▸ Required work: As the answer, give a copy of each line below that includes the word "computer".

──────────────────────────────

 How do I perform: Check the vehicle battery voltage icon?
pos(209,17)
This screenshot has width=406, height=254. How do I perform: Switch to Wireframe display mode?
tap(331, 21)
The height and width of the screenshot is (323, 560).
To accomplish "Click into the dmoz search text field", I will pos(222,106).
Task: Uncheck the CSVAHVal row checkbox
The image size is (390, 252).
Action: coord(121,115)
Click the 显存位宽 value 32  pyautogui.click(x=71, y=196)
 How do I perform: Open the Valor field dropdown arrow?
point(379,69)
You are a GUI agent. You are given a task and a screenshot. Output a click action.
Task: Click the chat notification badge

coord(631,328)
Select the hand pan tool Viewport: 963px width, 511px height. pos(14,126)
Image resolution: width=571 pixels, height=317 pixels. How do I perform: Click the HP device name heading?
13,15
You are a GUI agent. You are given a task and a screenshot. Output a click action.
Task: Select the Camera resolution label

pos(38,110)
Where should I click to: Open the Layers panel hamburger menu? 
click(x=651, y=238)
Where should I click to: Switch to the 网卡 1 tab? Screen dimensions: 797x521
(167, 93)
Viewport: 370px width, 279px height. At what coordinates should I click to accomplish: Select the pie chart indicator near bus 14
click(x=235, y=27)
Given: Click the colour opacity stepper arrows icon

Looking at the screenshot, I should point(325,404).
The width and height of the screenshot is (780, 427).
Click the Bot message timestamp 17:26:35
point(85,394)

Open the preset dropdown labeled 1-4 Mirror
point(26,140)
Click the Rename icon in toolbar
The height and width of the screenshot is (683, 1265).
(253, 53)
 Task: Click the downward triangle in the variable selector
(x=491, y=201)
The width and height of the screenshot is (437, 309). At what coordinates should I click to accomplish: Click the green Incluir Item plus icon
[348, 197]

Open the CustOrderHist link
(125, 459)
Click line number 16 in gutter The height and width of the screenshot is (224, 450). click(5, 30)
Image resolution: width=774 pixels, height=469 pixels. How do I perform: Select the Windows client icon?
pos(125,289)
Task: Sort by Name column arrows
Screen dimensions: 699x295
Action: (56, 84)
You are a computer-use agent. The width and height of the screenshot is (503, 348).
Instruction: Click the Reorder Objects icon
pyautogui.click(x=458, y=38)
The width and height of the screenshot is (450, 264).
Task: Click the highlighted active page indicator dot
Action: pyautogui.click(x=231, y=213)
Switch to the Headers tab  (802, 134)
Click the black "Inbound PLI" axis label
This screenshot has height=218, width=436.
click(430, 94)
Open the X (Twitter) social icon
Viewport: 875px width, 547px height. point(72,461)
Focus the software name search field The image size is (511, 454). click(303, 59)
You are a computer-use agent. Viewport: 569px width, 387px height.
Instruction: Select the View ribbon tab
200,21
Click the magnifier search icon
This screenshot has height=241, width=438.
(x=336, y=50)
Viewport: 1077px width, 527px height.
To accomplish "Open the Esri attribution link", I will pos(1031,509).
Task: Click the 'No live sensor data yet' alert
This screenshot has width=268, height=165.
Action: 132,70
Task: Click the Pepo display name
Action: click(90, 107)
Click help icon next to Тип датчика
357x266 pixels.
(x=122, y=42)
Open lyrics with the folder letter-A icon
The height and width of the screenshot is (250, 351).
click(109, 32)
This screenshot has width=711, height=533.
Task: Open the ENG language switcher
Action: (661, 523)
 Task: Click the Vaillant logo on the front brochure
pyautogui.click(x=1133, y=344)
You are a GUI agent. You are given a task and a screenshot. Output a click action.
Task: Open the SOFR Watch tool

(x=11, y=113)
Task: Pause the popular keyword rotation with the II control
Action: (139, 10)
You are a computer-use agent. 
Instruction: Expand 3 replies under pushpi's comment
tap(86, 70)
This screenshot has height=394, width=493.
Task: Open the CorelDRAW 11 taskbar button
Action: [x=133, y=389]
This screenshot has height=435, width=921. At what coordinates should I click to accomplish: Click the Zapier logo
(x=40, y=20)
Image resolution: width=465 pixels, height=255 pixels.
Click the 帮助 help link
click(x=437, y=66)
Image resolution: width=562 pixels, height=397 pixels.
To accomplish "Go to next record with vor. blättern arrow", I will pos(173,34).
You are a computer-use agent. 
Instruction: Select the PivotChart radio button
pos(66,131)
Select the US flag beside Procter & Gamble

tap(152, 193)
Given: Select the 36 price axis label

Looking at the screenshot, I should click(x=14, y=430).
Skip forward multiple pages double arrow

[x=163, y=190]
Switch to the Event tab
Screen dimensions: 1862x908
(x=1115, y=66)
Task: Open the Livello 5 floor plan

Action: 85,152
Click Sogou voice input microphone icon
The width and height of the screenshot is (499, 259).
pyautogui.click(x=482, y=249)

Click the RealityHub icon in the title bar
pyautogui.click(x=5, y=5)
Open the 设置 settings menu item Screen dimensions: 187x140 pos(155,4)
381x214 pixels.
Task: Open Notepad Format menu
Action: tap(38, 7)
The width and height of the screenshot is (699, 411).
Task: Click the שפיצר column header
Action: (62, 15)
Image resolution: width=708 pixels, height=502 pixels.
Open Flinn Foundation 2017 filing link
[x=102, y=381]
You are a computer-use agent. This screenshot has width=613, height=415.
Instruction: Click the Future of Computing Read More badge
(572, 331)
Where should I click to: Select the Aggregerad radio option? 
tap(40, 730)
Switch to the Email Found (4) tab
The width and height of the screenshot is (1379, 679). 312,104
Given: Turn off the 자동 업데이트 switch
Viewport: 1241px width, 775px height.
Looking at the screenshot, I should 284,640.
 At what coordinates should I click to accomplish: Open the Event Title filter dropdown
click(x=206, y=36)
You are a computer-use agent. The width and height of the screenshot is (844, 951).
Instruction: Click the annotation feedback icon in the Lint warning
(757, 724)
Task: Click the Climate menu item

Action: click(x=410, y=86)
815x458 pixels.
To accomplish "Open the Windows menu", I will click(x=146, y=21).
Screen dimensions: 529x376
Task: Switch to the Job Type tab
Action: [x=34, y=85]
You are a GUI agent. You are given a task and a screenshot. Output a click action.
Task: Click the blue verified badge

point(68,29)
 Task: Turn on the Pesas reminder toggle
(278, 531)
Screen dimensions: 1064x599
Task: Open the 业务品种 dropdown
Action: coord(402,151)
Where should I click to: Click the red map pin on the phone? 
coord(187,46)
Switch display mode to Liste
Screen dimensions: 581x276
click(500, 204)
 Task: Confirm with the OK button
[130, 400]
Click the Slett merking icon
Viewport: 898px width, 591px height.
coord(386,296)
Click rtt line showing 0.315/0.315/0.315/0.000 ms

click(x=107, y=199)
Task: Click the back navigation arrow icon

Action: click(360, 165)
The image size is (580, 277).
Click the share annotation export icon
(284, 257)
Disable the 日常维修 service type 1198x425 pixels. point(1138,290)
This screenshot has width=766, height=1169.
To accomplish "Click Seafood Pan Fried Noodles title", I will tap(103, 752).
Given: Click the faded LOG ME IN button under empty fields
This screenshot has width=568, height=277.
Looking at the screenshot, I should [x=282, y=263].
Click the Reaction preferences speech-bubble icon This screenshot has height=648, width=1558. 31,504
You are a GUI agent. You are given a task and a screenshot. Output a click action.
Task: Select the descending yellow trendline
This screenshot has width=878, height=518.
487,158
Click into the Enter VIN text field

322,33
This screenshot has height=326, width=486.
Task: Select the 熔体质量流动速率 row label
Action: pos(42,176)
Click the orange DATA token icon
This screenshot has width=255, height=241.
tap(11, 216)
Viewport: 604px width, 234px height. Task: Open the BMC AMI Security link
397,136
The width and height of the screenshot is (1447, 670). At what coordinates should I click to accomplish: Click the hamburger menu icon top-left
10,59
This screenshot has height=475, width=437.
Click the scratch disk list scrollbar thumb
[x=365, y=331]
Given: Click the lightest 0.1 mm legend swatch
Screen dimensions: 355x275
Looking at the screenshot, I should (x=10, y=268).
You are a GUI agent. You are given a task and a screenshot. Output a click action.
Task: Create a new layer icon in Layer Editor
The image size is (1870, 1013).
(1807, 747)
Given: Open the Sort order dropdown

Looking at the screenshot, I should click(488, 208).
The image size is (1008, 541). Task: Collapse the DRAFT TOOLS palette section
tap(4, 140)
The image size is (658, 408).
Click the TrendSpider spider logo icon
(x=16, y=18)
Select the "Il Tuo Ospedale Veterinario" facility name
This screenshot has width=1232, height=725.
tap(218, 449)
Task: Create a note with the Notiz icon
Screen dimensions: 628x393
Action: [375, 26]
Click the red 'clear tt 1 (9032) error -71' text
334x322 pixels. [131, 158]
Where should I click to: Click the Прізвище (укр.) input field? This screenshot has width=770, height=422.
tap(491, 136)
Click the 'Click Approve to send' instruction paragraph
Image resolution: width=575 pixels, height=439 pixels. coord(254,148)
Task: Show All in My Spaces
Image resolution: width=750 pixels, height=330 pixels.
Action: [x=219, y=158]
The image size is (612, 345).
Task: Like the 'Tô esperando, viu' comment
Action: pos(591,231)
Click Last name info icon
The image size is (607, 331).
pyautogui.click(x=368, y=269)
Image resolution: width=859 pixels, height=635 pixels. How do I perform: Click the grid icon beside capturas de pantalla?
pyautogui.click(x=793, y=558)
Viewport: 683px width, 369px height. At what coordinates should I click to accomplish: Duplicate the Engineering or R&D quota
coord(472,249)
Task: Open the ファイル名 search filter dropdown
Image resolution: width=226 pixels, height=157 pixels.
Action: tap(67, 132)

──────────────────────────────

▸ Answer to this task:
You are a computer-use agent. The width and height of the screenshot is (503, 348).
You are a computer-use agent. Viewport: 569px width, 387px height.
You are a computer-use agent. 
You are a computer-use agent. 
You are a computer-use agent. This screenshot has width=613, height=415.
You are a computer-use agent. The width and height of the screenshot is (844, 951).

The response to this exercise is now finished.